Apa yang baru saja kita diskusikan di tingkat individu dapat juga dilakukan untuk hubungan antar Negara. Suatu Negara dapat dibenarkan untuk menanggapi dengan kekerasan serangan kekerasan - baik itu kekerasan fisik, psikologis, atau verbal yang menjadi taruhannya. Demikian pula, menurut beberapa orang, mungkin dapat dibenarkan untuk menanggapi dengan kekerasan fisik beberapa kekerasan legal atau institusional. Misalkan, misalnya, S1 Negeri memberlakukan embargo atas S2 negara lain sehingga penduduk S2 negara bagian tersebut akan mengalami inflasi yang luar biasa, kelangkaan barang-barang primer, dan depresi sipil yang diakibatkannya. Sementara orang mungkin berpendapat bahwa S1 tidak memberikan kekerasan fisik atas S2, tampaknya S2 mungkin memiliki beberapa alasan untuk reaksi fisik terhadap S2.


Hal-hal yang menyangkut pembenaran perang telah dibahas panjang lebar dalam sejarah filsafat Barat, dan seterusnya. Sementara beberapa orang telah berulang kali mendukung perspektif pasifis, penulis lain menekankan bahwa dalam beberapa kesempatan berperang melawan beberapa pelanggar tidak dapat dihindari.

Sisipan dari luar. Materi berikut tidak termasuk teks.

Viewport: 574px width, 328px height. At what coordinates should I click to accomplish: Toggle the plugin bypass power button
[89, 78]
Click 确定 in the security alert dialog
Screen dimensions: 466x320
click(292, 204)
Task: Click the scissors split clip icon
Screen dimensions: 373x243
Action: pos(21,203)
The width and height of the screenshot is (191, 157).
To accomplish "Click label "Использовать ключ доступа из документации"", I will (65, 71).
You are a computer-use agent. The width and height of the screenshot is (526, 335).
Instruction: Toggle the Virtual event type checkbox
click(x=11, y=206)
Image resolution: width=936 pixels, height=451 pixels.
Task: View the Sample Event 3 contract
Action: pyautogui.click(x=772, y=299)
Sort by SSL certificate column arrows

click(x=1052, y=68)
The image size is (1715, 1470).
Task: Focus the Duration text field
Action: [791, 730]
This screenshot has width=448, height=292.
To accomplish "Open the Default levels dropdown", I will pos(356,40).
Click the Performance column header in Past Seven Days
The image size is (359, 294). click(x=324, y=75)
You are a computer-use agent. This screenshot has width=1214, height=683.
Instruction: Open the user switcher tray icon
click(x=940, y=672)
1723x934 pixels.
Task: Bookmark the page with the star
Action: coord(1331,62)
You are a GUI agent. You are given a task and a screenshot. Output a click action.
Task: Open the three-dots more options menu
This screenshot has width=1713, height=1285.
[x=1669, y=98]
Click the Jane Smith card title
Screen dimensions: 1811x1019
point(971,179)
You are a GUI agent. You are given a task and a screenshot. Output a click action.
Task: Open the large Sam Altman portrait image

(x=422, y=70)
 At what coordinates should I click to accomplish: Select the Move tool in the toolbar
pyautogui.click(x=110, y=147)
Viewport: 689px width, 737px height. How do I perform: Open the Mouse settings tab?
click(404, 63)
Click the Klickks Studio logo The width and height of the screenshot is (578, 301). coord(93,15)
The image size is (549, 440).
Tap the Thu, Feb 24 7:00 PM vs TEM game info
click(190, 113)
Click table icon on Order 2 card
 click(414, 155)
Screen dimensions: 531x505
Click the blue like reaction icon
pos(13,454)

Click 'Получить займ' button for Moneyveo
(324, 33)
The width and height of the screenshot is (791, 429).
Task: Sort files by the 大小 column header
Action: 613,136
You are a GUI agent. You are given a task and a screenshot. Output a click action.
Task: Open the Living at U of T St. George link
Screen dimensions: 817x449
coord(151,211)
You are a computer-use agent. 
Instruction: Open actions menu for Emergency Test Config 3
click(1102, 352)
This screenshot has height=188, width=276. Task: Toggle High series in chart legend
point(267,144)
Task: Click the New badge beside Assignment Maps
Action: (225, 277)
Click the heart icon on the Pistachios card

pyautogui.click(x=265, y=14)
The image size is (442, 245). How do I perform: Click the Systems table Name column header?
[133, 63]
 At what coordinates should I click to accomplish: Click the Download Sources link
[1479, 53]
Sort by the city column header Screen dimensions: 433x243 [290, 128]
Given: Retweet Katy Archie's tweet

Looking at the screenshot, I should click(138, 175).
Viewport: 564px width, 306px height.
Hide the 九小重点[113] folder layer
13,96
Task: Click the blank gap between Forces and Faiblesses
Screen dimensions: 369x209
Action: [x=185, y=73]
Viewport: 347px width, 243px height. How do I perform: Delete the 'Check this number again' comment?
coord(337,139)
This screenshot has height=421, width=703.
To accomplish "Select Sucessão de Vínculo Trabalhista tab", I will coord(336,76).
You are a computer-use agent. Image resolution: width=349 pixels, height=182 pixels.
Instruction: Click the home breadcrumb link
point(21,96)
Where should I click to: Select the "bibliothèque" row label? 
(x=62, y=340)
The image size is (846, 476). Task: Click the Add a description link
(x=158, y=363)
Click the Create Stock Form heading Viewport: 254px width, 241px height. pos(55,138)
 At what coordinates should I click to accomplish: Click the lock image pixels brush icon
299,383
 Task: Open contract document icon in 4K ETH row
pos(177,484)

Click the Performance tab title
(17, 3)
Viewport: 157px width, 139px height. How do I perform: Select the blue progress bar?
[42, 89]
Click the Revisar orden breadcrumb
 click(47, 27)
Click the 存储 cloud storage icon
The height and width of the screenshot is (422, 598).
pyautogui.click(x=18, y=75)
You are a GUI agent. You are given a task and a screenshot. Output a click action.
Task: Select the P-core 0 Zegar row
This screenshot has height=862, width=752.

Etika Idealis vs. Realistis

Perdebatan tentang pembenaran kekerasan adalah kasus besar dalam hal membedakan apa yang bisa diberi label sebagai idealistis dan realistis pendekatan etika. Kaum idealis akan bersikeras bahwa, apa pun yang terjadi, kekerasan tidak pernah dapat dibenarkan: Manusia harus berjuang menuju perilaku ideal di mana kekerasan tidak pernah terjadi, apakah perilaku itu dapat dicapai atau tidak, itu melampaui maksudnya. Di sisi lain, penulis seperti Machiavelli menjawab bahwa, meskipun dalam teori, etika idealis akan bekerja dengan baik, dalam praktiknya etika seperti itu tidak dapat diikuti; mempertimbangkan kembali kasus kami dalam hal ini, dalam praktik orang adalah kekerasan, jadi untuk mencoba dan memiliki perilaku non-kekerasan adalah strategi yang ditakdirkan untuk gagal.